Amazon.com
If you were told there was a killer in your basement, you'd be legitimately concerned. Scientists have uncovered a virus living peacefully inside us that may strike out at us when our guard is down, but nobody seems to be listening. Potentially linked to such poorly understood diseases as multiple sclerosis, chronic fatigue syndrome, and AIDS, this member of the herpes family (HHV-6) is thoroughly examined in science journalist Nicholas Regush's
The Virus Within. Unfortunately, little is known at present, in part because of the personality-driven nature of research funding; struggling scientists must compete with big names like Robert Gallo for attention and dollars. Regush follows the careers of Donald Carrigan and Konnie Knox, medical virologists trying to learn more about HHV-6 while at the same time informing their unconcerned colleagues about its threat.
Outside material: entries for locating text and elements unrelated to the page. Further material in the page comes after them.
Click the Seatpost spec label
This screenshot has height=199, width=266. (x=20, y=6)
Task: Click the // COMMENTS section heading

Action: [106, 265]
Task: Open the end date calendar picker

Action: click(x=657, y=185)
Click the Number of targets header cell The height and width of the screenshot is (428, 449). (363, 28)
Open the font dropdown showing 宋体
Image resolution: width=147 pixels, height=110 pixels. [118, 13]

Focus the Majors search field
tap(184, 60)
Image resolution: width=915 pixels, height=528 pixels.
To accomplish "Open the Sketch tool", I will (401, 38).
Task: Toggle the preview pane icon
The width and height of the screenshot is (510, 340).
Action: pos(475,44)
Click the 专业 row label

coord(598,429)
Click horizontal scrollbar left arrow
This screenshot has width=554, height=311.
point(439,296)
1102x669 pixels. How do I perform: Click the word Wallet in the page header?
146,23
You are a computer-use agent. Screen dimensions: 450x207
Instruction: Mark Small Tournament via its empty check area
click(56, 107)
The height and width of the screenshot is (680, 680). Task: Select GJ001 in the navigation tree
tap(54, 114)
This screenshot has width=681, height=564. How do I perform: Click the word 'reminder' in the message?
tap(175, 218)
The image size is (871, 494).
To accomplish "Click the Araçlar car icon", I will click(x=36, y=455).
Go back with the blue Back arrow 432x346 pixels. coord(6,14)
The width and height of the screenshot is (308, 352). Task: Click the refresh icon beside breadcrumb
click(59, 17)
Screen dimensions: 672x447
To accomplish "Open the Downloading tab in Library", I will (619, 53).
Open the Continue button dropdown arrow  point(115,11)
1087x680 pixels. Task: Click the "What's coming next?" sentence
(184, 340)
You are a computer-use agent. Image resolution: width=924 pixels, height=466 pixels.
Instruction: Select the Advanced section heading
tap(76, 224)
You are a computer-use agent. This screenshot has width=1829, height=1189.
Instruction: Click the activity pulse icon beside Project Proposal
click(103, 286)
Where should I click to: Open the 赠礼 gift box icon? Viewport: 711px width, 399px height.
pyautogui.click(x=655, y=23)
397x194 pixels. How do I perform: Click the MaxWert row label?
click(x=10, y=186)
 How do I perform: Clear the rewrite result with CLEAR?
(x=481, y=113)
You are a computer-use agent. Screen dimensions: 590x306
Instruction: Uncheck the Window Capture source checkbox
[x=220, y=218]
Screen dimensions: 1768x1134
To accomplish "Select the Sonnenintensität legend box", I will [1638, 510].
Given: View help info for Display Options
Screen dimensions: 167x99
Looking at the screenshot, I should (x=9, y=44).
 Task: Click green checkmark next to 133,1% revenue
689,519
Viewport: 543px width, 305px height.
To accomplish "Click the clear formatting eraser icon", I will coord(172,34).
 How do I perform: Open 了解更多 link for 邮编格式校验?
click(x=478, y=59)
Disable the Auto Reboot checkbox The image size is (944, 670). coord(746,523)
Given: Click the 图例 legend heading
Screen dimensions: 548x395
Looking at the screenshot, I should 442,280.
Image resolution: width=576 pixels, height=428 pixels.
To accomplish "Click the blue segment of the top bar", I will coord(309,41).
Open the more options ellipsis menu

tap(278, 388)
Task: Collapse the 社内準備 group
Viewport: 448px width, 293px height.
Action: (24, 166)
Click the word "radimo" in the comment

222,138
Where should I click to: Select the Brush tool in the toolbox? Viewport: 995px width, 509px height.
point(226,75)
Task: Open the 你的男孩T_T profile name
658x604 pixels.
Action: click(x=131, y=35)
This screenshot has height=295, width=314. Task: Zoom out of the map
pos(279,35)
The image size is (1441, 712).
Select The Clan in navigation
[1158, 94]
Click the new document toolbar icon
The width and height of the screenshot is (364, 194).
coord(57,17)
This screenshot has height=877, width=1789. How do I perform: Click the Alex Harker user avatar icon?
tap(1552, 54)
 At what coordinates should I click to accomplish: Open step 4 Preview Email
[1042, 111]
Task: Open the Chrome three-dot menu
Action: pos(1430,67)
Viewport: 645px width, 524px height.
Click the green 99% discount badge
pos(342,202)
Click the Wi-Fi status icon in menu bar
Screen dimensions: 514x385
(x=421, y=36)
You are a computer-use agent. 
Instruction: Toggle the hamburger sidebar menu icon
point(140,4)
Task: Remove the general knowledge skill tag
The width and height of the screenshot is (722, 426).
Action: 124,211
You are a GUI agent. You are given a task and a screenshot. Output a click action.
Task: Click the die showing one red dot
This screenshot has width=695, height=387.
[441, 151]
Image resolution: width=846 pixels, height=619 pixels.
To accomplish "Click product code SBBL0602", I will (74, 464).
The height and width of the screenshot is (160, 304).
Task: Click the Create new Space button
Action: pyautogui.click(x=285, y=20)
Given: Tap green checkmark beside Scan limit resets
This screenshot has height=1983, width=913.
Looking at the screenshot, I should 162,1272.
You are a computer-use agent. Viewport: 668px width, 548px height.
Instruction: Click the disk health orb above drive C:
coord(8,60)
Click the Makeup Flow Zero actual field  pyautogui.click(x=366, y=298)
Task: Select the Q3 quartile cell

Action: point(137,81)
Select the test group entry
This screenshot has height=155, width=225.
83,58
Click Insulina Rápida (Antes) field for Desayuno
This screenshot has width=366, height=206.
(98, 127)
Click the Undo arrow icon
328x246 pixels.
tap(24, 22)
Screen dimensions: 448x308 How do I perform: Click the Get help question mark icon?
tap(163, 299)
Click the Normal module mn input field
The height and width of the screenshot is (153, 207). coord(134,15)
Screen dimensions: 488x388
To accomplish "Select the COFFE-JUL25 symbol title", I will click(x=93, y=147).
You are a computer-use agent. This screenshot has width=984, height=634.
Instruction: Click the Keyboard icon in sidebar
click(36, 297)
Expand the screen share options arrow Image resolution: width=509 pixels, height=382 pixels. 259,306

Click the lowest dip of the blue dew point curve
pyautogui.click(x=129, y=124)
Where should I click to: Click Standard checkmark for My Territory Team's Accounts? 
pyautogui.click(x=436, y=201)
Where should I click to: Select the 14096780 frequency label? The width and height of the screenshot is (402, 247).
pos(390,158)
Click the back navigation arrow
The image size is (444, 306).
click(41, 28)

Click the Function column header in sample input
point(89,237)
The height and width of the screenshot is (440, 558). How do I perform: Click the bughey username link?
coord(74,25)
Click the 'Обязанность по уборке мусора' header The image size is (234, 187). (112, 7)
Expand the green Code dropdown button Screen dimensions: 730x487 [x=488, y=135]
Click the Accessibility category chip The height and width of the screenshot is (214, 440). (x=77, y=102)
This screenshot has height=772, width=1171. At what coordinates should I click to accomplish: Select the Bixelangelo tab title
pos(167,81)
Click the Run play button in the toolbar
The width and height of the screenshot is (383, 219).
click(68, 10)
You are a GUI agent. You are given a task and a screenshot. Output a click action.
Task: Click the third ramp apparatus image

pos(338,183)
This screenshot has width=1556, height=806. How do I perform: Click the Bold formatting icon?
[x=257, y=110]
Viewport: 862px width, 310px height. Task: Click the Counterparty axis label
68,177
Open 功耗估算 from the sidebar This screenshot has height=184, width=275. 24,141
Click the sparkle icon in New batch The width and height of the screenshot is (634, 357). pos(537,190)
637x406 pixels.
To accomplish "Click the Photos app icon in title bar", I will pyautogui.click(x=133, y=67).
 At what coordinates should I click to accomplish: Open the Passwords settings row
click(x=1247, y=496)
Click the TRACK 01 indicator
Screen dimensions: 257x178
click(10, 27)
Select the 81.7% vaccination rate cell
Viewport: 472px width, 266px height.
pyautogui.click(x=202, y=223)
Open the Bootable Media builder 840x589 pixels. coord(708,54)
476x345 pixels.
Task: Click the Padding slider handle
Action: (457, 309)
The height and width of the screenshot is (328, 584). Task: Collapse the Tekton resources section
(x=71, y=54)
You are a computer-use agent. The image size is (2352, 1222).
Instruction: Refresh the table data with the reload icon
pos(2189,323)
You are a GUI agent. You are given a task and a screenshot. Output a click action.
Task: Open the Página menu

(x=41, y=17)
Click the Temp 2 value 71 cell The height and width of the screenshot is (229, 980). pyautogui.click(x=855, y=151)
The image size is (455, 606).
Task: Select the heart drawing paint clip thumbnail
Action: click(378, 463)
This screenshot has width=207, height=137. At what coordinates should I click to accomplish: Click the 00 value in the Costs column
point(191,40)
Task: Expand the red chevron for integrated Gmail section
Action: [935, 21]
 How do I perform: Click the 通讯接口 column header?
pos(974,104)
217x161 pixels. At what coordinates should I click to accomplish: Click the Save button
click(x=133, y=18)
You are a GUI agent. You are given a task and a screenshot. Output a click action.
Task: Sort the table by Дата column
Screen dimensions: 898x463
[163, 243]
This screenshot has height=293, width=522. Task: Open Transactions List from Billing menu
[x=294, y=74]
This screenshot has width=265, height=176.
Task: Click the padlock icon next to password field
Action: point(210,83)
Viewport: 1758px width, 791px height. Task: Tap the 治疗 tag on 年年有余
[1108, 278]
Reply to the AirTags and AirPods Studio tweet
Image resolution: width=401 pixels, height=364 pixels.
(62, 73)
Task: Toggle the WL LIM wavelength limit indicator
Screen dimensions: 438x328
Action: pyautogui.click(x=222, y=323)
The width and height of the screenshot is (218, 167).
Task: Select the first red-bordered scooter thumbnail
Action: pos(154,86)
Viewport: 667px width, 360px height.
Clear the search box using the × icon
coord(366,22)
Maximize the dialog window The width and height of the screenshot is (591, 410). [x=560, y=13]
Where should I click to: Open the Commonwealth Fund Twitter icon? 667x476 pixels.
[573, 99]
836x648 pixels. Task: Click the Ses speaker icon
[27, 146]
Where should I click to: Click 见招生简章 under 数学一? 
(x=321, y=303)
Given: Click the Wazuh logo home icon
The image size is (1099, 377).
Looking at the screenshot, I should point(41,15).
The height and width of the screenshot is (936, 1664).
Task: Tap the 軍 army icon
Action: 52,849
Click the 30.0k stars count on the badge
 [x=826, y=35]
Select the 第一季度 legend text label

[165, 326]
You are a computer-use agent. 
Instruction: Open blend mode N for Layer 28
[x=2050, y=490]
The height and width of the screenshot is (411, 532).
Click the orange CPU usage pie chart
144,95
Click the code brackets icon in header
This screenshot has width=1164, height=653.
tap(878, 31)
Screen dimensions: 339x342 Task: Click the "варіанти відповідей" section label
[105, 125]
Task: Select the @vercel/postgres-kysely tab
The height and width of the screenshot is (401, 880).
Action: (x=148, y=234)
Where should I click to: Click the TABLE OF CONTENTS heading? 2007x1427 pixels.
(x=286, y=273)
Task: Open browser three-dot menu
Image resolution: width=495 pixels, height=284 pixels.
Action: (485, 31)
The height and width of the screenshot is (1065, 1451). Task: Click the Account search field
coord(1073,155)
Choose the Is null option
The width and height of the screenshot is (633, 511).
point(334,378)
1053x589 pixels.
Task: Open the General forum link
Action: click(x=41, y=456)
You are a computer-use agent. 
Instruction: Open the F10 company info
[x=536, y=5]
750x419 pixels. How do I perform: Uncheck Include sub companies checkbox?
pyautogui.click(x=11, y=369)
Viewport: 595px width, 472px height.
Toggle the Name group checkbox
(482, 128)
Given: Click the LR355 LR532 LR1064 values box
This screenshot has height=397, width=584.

While the book is a bit too easy on the Peter Duesberg-led charge against the HIV hypothesis of AIDS, it makes the point well that the scientific community, spurred on by clueless funders, is too quick to crystallize around one way of thinking about disease. This may be more a important issue than the threat of HHV-6--even if we do expand our research focus to include this likely killer, we haven't reached the root of the problem. How long will it take these voices in the wilderness to find sympathetic ears, and how long will it take the next scientific prophets to make themselves heard? Perhaps, if enough of us read The Virus Within, we can heed their warnings while there's still time to act. --Rob Lightner
From Publishers Weekly
A virus called HHV-6 (a form of the human herpes virus) is at the heart of a controversy brewing in the scientific community; here Regush (The Breaking Point: Understanding Your Potential for Violence), a science and medical reporter for ABC News, presents an investigation into the subject. HHV-6 lies dormant in most people, but some scientists are uncovering evidence that it may play a role in serious illnesses such as AIDS and multiple sclerosis (MS). Most AIDS research in the last two decades has focused on HIV as the primary cause, but Regush presents work that appears to contradict this theory--work that he says has been discounted or marginalized by the scientific establishment--such as that of researcher Peter Duesberg of UC-Berkeley, who considers HIV to be a harmless passenger virus, and that of a team of Australian scientists who also attribute AIDS to causes other than HIV. Then Regush focuses on Dan Carrigan and Konnie Knox, scientists who found active HHV-6 present in patients who had died of AIDS. The two colleagues, operating in obscurity on a shoestring, have conducted further studies that seem to indicate that the reactivated virus is also present in MS patients. The author also details research that seems to imply a connection between the herpes viruses and chronic fatigue syndrome as well as some forms of mental illness. Regush stops short of drawing any conclusions about the role of HHV-6 in AIDS and MS, but he does make a strong case that further research should be supported. Regush, who displays a gift for taking complex medical material and making it accessible to the lay reader, has written a page-turning medical mystery. Agent, Denise Bukowski.